■ **Exercise requirements**
Each line from the one containing "Viewport: 1300px width, 800px height." to the end of the listing below should be repeated exactly, with no other line included.

============

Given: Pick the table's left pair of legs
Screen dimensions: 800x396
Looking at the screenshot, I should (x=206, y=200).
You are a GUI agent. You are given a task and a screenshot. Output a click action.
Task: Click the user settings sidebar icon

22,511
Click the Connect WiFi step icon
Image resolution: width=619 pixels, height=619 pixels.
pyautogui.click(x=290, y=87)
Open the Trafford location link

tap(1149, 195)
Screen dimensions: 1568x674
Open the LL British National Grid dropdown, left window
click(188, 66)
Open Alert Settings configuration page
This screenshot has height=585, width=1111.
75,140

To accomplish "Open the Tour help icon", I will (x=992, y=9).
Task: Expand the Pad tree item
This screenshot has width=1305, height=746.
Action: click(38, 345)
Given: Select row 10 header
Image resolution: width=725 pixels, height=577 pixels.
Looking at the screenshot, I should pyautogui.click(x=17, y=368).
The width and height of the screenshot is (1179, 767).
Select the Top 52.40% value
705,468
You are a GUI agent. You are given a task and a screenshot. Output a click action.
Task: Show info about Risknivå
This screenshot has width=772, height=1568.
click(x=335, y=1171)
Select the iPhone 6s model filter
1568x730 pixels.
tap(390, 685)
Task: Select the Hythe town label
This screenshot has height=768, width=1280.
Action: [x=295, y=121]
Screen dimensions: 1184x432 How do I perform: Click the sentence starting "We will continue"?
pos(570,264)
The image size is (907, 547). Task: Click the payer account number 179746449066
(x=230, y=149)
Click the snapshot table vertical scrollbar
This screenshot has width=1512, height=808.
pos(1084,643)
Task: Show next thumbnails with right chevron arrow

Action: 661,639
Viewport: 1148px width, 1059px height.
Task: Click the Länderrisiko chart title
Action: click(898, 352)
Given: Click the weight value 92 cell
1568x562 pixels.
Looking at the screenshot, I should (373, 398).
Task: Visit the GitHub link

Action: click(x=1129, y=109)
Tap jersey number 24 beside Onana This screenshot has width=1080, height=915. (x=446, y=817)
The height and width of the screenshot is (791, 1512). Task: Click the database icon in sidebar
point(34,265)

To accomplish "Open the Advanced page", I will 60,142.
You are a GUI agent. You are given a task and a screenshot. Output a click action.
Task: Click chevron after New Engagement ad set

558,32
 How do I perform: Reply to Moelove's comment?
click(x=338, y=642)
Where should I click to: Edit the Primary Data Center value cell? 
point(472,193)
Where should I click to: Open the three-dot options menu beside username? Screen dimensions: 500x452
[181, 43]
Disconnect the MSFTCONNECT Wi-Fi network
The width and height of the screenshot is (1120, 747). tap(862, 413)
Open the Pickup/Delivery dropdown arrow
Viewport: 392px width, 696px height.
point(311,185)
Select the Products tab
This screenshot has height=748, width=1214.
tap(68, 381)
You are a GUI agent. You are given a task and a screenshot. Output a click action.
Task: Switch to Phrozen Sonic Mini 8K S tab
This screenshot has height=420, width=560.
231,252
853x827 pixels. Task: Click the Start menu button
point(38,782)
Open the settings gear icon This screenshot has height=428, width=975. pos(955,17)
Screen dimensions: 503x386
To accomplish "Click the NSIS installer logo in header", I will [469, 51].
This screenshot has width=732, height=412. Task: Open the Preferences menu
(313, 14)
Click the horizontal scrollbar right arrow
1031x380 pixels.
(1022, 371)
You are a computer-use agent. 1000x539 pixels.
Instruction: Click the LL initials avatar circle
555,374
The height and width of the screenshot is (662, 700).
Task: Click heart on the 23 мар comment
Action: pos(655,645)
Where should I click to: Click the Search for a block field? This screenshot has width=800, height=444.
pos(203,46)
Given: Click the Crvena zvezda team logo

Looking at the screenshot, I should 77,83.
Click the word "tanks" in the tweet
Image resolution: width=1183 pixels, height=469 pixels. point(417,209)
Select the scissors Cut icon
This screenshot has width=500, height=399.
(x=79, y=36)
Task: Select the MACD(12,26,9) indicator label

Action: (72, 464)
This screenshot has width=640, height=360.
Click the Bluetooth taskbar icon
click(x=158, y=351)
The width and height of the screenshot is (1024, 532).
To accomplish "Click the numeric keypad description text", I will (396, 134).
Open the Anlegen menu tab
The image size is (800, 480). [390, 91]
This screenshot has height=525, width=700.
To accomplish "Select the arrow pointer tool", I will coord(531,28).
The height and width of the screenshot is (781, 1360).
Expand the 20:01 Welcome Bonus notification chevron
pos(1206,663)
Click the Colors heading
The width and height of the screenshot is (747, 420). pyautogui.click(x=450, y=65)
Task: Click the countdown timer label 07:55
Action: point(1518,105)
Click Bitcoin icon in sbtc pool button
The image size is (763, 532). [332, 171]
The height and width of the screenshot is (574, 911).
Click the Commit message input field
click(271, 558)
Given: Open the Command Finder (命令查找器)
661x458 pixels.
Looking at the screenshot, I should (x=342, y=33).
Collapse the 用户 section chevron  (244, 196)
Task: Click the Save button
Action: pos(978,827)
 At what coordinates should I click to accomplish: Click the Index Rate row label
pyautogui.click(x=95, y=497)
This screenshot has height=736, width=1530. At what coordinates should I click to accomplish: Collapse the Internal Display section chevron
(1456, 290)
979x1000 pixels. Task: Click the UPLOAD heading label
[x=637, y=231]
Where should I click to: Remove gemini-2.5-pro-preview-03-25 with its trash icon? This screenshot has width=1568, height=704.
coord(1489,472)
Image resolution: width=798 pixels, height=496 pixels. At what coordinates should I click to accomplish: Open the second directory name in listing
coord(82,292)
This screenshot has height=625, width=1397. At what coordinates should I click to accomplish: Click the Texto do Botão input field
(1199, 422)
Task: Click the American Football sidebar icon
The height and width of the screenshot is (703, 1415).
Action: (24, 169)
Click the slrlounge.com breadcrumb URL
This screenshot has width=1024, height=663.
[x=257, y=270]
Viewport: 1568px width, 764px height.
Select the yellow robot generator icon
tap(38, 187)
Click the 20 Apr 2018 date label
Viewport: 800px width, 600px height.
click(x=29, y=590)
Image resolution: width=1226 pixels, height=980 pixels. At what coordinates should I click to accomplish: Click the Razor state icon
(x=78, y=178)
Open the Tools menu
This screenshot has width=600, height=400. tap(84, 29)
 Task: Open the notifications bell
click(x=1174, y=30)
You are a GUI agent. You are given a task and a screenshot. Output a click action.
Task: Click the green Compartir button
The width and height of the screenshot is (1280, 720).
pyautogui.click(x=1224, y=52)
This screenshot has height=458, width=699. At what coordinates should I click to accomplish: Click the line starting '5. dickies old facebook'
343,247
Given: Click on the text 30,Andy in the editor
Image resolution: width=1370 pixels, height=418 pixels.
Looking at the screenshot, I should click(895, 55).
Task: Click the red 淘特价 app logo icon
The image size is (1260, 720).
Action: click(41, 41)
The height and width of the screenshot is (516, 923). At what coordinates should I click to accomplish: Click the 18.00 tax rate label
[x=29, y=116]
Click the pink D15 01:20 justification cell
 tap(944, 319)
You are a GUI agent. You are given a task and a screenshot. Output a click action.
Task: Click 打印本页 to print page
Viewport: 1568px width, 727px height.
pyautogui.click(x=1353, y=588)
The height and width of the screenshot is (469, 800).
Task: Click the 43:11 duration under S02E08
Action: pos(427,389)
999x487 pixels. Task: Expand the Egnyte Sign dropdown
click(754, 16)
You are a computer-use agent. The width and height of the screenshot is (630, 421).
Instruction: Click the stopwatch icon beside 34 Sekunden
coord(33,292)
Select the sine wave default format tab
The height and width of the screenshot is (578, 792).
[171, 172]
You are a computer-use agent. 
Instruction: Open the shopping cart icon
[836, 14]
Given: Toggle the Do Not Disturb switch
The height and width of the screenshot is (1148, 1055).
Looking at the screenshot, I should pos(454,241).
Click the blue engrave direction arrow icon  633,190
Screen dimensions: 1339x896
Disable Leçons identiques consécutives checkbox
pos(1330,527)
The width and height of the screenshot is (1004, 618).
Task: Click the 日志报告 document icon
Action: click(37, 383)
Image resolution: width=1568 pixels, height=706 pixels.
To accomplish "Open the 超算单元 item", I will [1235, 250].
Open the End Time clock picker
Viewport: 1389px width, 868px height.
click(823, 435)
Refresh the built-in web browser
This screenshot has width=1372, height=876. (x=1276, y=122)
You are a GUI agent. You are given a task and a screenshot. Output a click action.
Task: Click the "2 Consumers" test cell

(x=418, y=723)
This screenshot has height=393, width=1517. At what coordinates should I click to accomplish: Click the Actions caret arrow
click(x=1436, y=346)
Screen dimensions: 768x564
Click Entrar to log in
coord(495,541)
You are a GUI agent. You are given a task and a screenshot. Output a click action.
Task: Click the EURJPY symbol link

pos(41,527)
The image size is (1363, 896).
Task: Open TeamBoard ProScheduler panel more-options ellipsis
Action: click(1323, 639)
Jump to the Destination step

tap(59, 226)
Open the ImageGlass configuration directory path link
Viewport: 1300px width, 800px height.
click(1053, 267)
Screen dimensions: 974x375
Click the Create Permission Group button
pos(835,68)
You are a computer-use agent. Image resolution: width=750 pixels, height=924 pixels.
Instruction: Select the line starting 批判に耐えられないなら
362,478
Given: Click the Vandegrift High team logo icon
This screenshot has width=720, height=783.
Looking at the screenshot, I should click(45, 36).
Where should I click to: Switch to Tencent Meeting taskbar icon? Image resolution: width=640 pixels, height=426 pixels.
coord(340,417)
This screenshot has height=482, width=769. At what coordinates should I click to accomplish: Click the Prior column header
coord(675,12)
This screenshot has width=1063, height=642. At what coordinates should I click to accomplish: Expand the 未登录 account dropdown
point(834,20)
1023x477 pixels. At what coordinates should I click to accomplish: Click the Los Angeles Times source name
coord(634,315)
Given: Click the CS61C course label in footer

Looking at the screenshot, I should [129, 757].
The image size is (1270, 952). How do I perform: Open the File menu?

============

■ **Worked solution**
Viewport: 1300px width, 800px height.
click(1053, 267)
Screen dimensions: 974x375
Click the Create Permission Group button
pos(835,68)
You are a computer-use agent. Image resolution: width=750 pixels, height=924 pixels.
Instruction: Select the line starting 批判に耐えられないなら
362,478
Given: Click the Vandegrift High team logo icon
This screenshot has width=720, height=783.
Looking at the screenshot, I should click(45, 36).
Where should I click to: Switch to Tencent Meeting taskbar icon? Image resolution: width=640 pixels, height=426 pixels.
coord(340,417)
This screenshot has height=482, width=769. At what coordinates should I click to accomplish: Click the Prior column header
coord(675,12)
This screenshot has width=1063, height=642. At what coordinates should I click to accomplish: Expand the 未登录 account dropdown
point(834,20)
1023x477 pixels. At what coordinates should I click to accomplish: Click the Los Angeles Times source name
coord(634,315)
Given: Click the CS61C course label in footer

Looking at the screenshot, I should [129, 757].
The image size is (1270, 952). How do I perform: Open the File menu?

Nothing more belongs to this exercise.